Abnormally enhanced blood concentrations of vascular endothelial growth factor (VEGF) in metastatic cancer patients and their relation to circulating dendritic cells, IL-12 and endothelin-1.

Elevated VEGF blood concentrations have been proven to be associated with poor prognosis in human neoplasms. This finding is generally explained as a consequence of the potential angiogenic properties of VEGF itself. However, preliminary experimental studies suggest that VEGF, in addition to its angiogenic activity, may also play an immunosuppressant role by inhibiting dendritic cell (DC) maturation. The present study was performed to analyze blood levels of VEGF in cancer patients in relation to those of another potentially angiogenic tumor growth factor, endothelin-1 (ET-1), and to the absolute number of circulating immature and mature DC, and serum levels of the best known antitumor cytokine, IL-12. The study was performed in 100 healthy controls and in 80 solid tumor patients (colorectal cancer: 24; gastric cancer: 17; cancer of pancreas: 4; lung cancer: 13; breast cancer: 11; renal cell cancer: 6; gynecologic tumors: 5), 48 of whom showed distant organ metastases. In each patient, we have evaluated serum concentrations of VEGF-165, total VEGF, ET-1, IL-12 and the circulating number of immature (CD123+) and mature (CD11c+) DC. Mean serum levels of VEGF-165 were significantly higher in metastatic patients than in controls or in non-metastatic patients, whereas the total amounts of VEGF were not significantly higher.

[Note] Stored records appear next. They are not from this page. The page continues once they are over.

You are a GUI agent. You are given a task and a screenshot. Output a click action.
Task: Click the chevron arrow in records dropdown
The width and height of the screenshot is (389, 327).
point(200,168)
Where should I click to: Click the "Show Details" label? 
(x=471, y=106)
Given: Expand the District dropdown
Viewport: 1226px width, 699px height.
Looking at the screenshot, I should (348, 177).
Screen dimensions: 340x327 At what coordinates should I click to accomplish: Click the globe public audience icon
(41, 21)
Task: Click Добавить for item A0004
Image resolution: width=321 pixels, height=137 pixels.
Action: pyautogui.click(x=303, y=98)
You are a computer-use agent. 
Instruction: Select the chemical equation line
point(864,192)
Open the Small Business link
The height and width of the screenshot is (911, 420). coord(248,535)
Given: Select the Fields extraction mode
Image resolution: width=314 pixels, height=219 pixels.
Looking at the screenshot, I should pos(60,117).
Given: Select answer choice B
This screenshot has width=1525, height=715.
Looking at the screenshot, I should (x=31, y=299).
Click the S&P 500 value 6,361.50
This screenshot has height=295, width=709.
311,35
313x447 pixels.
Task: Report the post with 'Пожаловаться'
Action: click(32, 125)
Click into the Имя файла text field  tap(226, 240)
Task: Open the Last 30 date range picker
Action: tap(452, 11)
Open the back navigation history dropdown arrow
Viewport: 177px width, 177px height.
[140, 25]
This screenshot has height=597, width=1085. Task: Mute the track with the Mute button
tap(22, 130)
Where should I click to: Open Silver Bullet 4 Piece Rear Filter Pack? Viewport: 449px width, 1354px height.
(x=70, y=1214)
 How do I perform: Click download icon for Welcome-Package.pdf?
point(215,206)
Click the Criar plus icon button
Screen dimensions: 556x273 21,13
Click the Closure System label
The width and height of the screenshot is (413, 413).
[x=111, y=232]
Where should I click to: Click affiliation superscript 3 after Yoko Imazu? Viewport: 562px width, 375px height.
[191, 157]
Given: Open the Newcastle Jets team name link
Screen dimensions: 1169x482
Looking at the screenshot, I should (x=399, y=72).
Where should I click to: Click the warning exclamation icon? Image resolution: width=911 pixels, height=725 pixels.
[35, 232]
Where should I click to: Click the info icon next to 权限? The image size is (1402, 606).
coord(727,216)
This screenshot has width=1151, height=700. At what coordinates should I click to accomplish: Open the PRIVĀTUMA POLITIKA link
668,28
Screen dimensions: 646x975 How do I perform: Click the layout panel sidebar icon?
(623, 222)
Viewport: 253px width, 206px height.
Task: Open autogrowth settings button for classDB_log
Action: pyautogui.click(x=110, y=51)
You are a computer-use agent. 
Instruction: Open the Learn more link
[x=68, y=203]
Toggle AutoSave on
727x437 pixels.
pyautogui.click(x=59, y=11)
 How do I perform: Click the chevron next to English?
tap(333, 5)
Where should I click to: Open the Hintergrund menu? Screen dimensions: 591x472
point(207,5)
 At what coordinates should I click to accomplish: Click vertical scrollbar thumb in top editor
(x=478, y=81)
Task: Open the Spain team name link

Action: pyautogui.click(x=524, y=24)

Moreover, it has been observed that patients with abnormally elevated blood concentrations of VEGF-165 showed significantly lower mean values of immature DC, mature DC and IL-12 and significantly higher mean levels of ET-1 than those with normal concentrations. This study, by confirming that advanced neoplastic disease may be associated with increased endogenous secretion of VEGF, seems to suggest that the association between high blood levels of VEGF and poor prognosis in cancer does not depend only on VEGF-induced stimulation of the neovascularization, but also on VEGF-related immunosuppression.